§ WHAT THIS TASK INVOLVES
Line by line, reproduce exactly the beginning of the listing below, ending with the line that contains "You are a GUI" and adding nothing.
#####
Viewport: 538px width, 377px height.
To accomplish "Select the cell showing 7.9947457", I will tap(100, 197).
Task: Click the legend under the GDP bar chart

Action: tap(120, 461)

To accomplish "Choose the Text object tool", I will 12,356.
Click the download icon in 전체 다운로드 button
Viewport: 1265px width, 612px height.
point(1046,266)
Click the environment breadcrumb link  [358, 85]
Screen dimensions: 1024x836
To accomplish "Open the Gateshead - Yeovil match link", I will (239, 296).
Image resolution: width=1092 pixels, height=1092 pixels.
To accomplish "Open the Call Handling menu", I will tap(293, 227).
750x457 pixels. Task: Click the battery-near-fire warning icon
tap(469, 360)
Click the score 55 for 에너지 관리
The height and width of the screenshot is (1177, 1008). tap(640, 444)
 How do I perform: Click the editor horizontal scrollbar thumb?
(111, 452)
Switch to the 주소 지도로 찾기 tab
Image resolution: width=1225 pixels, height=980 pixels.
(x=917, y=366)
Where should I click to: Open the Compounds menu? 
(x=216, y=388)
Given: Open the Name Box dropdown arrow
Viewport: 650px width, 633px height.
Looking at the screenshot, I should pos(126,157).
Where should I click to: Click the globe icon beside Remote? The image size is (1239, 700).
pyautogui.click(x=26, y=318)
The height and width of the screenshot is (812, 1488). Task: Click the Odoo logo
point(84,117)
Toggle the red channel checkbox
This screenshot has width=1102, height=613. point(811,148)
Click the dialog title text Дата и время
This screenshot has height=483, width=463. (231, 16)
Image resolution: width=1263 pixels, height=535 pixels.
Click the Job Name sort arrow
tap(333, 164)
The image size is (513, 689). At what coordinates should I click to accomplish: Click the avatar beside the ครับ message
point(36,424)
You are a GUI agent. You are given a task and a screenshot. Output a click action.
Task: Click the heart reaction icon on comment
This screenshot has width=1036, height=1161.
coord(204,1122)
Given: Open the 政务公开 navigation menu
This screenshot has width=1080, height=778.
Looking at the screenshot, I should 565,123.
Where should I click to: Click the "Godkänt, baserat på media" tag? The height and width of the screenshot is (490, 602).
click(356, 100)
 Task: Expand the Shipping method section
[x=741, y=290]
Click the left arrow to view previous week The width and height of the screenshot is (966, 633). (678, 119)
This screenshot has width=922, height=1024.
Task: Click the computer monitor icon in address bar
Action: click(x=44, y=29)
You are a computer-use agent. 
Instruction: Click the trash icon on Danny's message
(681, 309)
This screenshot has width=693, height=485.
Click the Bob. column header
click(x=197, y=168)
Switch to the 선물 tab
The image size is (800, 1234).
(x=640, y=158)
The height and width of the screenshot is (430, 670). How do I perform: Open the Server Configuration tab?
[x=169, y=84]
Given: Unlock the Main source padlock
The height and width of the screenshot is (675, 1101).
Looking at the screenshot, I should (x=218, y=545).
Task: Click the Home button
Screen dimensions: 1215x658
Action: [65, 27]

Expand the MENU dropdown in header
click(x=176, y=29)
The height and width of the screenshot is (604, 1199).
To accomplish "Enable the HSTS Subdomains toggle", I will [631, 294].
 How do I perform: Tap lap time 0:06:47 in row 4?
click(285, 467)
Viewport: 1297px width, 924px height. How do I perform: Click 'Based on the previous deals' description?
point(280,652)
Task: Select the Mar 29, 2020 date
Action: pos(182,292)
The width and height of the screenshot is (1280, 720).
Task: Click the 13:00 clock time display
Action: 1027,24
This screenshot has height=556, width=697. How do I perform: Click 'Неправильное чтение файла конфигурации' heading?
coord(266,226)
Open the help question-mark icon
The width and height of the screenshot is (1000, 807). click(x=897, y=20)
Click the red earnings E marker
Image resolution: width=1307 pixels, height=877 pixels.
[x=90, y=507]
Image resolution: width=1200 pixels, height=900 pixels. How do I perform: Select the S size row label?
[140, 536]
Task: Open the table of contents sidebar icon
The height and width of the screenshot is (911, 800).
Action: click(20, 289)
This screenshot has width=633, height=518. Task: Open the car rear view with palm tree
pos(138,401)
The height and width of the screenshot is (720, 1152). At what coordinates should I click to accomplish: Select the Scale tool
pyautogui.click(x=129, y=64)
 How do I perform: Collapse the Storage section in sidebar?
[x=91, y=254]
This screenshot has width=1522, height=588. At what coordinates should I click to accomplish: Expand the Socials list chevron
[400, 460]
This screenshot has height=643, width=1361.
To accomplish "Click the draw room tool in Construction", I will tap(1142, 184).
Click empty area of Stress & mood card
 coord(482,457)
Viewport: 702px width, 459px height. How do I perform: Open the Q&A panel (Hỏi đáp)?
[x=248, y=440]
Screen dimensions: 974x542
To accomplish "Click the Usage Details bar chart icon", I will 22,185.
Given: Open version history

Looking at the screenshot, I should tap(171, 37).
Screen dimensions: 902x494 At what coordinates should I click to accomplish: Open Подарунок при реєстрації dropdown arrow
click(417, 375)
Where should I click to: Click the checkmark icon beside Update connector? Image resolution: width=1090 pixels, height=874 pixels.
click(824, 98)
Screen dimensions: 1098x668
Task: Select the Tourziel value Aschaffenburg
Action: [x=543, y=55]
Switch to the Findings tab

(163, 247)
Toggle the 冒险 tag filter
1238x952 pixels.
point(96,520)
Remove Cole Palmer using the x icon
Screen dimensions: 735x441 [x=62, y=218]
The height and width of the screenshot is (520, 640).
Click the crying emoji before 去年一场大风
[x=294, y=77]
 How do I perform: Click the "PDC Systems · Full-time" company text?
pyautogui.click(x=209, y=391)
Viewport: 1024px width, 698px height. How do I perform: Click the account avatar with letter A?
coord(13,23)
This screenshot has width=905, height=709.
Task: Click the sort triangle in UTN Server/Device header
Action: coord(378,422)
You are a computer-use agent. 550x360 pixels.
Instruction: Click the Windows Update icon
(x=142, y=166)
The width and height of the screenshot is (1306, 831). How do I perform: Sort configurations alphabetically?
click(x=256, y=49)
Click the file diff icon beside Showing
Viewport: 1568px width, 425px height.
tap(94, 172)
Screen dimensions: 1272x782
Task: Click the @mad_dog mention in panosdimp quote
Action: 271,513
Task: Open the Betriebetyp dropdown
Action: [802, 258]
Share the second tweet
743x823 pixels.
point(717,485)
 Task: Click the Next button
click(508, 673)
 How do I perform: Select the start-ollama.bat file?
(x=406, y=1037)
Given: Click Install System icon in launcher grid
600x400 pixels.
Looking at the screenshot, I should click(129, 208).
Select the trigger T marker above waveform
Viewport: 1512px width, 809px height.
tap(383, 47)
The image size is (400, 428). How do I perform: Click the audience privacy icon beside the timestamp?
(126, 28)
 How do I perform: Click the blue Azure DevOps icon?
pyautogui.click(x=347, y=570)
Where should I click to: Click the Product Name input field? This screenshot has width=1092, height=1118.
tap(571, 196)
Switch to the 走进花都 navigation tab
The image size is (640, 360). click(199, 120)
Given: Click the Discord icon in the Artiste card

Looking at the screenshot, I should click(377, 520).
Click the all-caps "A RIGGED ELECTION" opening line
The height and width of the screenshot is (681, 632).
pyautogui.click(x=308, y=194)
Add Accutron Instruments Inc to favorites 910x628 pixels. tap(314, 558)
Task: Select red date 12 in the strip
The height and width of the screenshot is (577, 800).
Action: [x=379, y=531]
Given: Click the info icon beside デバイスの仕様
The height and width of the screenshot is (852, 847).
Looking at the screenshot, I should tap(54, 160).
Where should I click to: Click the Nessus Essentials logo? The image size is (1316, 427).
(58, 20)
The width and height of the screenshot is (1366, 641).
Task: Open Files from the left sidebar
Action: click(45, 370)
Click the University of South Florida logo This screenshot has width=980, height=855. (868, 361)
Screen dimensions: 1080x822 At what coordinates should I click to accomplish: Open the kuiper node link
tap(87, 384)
#####
§ SOLUTION
Viewport: 538px width, 377px height.
To accomplish "Select the cell showing 7.9947457", I will tap(100, 197).
Task: Click the legend under the GDP bar chart

Action: tap(120, 461)

To accomplish "Choose the Text object tool", I will 12,356.
Click the download icon in 전체 다운로드 button
Viewport: 1265px width, 612px height.
point(1046,266)
Click the environment breadcrumb link  [358, 85]
Screen dimensions: 1024x836
To accomplish "Open the Gateshead - Yeovil match link", I will (239, 296).
Image resolution: width=1092 pixels, height=1092 pixels.
To accomplish "Open the Call Handling menu", I will tap(293, 227).
750x457 pixels. Task: Click the battery-near-fire warning icon
tap(469, 360)
Click the score 55 for 에너지 관리
The height and width of the screenshot is (1177, 1008). tap(640, 444)
 How do I perform: Click the editor horizontal scrollbar thumb?
(111, 452)
Switch to the 주소 지도로 찾기 tab
Image resolution: width=1225 pixels, height=980 pixels.
(x=917, y=366)
Where should I click to: Open the Compounds menu? 
(x=216, y=388)
Given: Open the Name Box dropdown arrow
Viewport: 650px width, 633px height.
Looking at the screenshot, I should pos(126,157).
Where should I click to: Click the globe icon beside Remote? The image size is (1239, 700).
pyautogui.click(x=26, y=318)
The height and width of the screenshot is (812, 1488). Task: Click the Odoo logo
point(84,117)
Toggle the red channel checkbox
This screenshot has width=1102, height=613. point(811,148)
Click the dialog title text Дата и время
This screenshot has height=483, width=463. (231, 16)
Image resolution: width=1263 pixels, height=535 pixels.
Click the Job Name sort arrow
tap(333, 164)
The image size is (513, 689). At what coordinates should I click to accomplish: Click the avatar beside the ครับ message
point(36,424)
You are a GUI agent. You are given a task and a screenshot. Output a click action.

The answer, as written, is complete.